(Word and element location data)
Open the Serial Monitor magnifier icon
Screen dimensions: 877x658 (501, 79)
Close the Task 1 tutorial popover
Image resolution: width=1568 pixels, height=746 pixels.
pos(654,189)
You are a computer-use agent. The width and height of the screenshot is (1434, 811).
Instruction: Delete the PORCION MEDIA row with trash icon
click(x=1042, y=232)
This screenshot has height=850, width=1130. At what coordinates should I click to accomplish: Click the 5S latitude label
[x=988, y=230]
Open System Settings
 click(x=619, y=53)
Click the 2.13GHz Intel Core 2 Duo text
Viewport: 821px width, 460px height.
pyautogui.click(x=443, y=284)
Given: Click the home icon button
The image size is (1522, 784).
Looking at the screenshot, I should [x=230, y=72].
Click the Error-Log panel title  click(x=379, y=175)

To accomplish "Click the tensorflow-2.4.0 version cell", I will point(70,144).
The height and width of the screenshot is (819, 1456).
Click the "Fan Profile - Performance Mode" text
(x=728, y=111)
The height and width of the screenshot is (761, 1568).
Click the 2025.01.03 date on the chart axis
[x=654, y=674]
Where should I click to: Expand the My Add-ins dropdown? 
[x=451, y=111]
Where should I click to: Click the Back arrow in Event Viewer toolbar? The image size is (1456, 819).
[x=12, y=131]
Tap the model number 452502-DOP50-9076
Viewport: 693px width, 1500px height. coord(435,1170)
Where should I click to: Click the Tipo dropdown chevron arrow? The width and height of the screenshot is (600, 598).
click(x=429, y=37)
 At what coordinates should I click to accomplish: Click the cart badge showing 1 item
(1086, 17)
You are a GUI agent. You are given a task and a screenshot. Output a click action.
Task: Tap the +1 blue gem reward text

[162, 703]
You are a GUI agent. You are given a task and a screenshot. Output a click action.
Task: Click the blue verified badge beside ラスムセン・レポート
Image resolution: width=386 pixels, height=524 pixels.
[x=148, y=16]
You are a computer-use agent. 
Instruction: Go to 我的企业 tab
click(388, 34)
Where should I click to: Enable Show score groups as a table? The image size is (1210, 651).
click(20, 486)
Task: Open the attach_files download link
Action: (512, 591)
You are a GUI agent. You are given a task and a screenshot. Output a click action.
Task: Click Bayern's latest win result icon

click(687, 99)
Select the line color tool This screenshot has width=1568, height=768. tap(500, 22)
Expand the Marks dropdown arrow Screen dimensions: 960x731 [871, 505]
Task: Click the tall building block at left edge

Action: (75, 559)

WHAT YOU HAVE TO DO: Reproduce the entire listing above, replacing every occurrence of "GUI agent" with "graphical interface agent" and leaving all other text unchanged.

RESULT OF THIS TASK:
Open the Serial Monitor magnifier icon
Screen dimensions: 877x658 (501, 79)
Close the Task 1 tutorial popover
Image resolution: width=1568 pixels, height=746 pixels.
pos(654,189)
You are a computer-use agent. The width and height of the screenshot is (1434, 811).
Instruction: Delete the PORCION MEDIA row with trash icon
click(x=1042, y=232)
This screenshot has height=850, width=1130. At what coordinates should I click to accomplish: Click the 5S latitude label
[x=988, y=230]
Open System Settings
 click(x=619, y=53)
Click the 2.13GHz Intel Core 2 Duo text
Viewport: 821px width, 460px height.
pyautogui.click(x=443, y=284)
Given: Click the home icon button
The image size is (1522, 784).
Looking at the screenshot, I should [x=230, y=72].
Click the Error-Log panel title  click(x=379, y=175)

To accomplish "Click the tensorflow-2.4.0 version cell", I will point(70,144).
The height and width of the screenshot is (819, 1456).
Click the "Fan Profile - Performance Mode" text
(x=728, y=111)
The height and width of the screenshot is (761, 1568).
Click the 2025.01.03 date on the chart axis
[x=654, y=674]
Where should I click to: Expand the My Add-ins dropdown? 
[x=451, y=111]
Where should I click to: Click the Back arrow in Event Viewer toolbar? The image size is (1456, 819).
[x=12, y=131]
Tap the model number 452502-DOP50-9076
Viewport: 693px width, 1500px height. coord(435,1170)
Where should I click to: Click the Tipo dropdown chevron arrow? The width and height of the screenshot is (600, 598).
click(x=429, y=37)
 At what coordinates should I click to accomplish: Click the cart badge showing 1 item
(1086, 17)
You are a graphical interface agent. You are given a task and a screenshot. Output a click action.
Task: Tap the +1 blue gem reward text

[162, 703]
You are a graphical interface agent. You are given a task and a screenshot. Output a click action.
Task: Click the blue verified badge beside ラスムセン・レポート
Image resolution: width=386 pixels, height=524 pixels.
[x=148, y=16]
You are a computer-use agent. 
Instruction: Go to 我的企业 tab
click(388, 34)
Where should I click to: Enable Show score groups as a table? The image size is (1210, 651).
click(20, 486)
Task: Open the attach_files download link
Action: (512, 591)
You are a graphical interface agent. You are given a task and a screenshot. Output a click action.
Task: Click Bayern's latest win result icon

click(687, 99)
Select the line color tool This screenshot has width=1568, height=768. tap(500, 22)
Expand the Marks dropdown arrow Screen dimensions: 960x731 [871, 505]
Task: Click the tall building block at left edge

Action: (75, 559)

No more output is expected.